If you’ve paid off or settled the defaulted debt, obtain written proof from the creditor. A satisfaction letter, a zero-balance statement, or a release of lien serves as primary evidence that overrides any lag in automated credit reporting. Bring this documentation to your lender rather than assuming the credit report will update in time.
The standard mortgage application, Fannie Mae and Freddie Mac’s Uniform Residential Loan Application, includes a declarations section that asks directly whether you are currently delinquent or in default on a federal debt, whether you’ve conveyed property through a deed-in-lieu of foreclosure in the past seven years, and whether you’ve declared bankruptcy within the past seven years.12Freddie Mac. Instructions for Completing the Uniform Residential Loan Application Answer these questions honestly. Underwriters will independently verify everything through your credit report and CAIVRS check, and a discrepancy between your answers and the record gets flagged as a potential integrity issue.
Most lenders will also ask for a letter of explanation describing what caused the default and what you’ve done since to stabilize your finances. Keep it factual and concise. Attach supporting evidence like medical records, layoff documentation, or divorce filings if they’re relevant. The goal is to show the underwriter that the default resulted from a specific event that has been resolved, not from chronic financial mismanagement.
With a default on your record, your strongest move is often to work with a mortgage broker who has access to multiple lenders, including those that offer manual underwriting. Automated underwriting systems flag defaults and can issue instant denials based on rigid scoring thresholds. Manual underwriting puts a human reviewer in front of your complete file, including the letter of explanation, your payment history since the default, and your current income documentation. FHA and VA loans both allow manual underwriting, which is one reason those programs are popular with borrowers who have past credit problems.
The first major milestone is getting a pre-approval letter. The lender reviews your credit, income, and assets, then issues a conditional commitment stating how much they’re willing to lend. This letter lets you shop for homes knowing your approximate budget. It’s conditional because the lender still needs to verify everything through full underwriting and appraise the property.

**Using the information**
1 > According to the mortgage text, which two loan programs allow manual underwriting?
2 > Reproduce the part of the mortgage text that opens with the words containing "The first major" and closes with "appraise the property.".
The data has no connection to the mortgage text.

**Provided material**
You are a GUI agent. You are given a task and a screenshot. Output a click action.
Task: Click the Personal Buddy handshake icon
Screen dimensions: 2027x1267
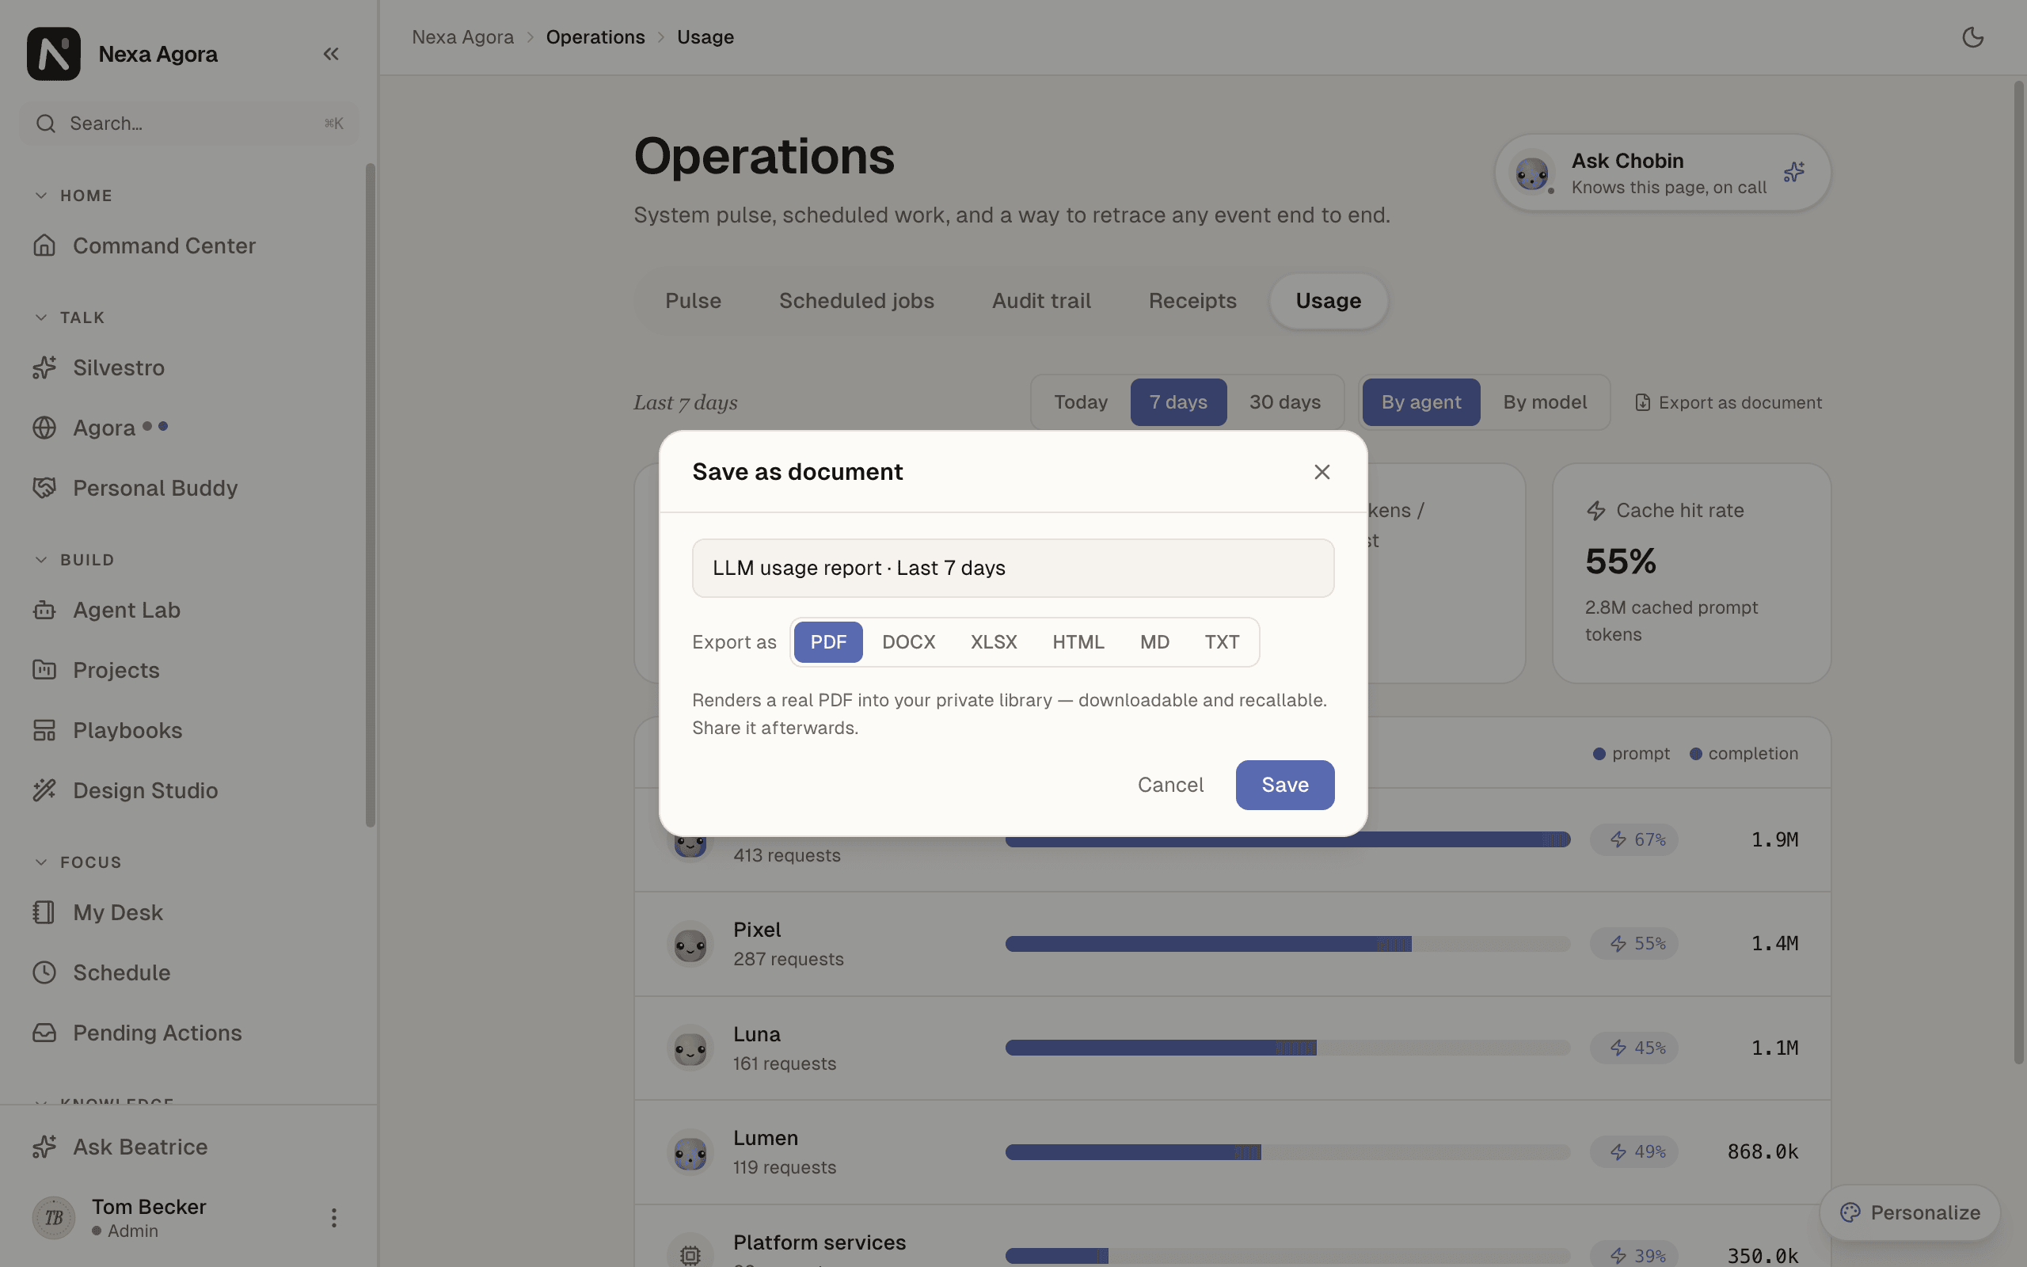(x=44, y=488)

**Solved problems**
1 > FHA and VA loans.

2 >
The first major milestone is getting a pre-approval letter. The lender reviews your credit, income, and assets, then issues a conditional commitment stating how much they’re willing to lend. This letter lets you shop for homes knowing your approximate budget. It’s conditional because the lender still needs to verify everything through full underwriting and appraise the property.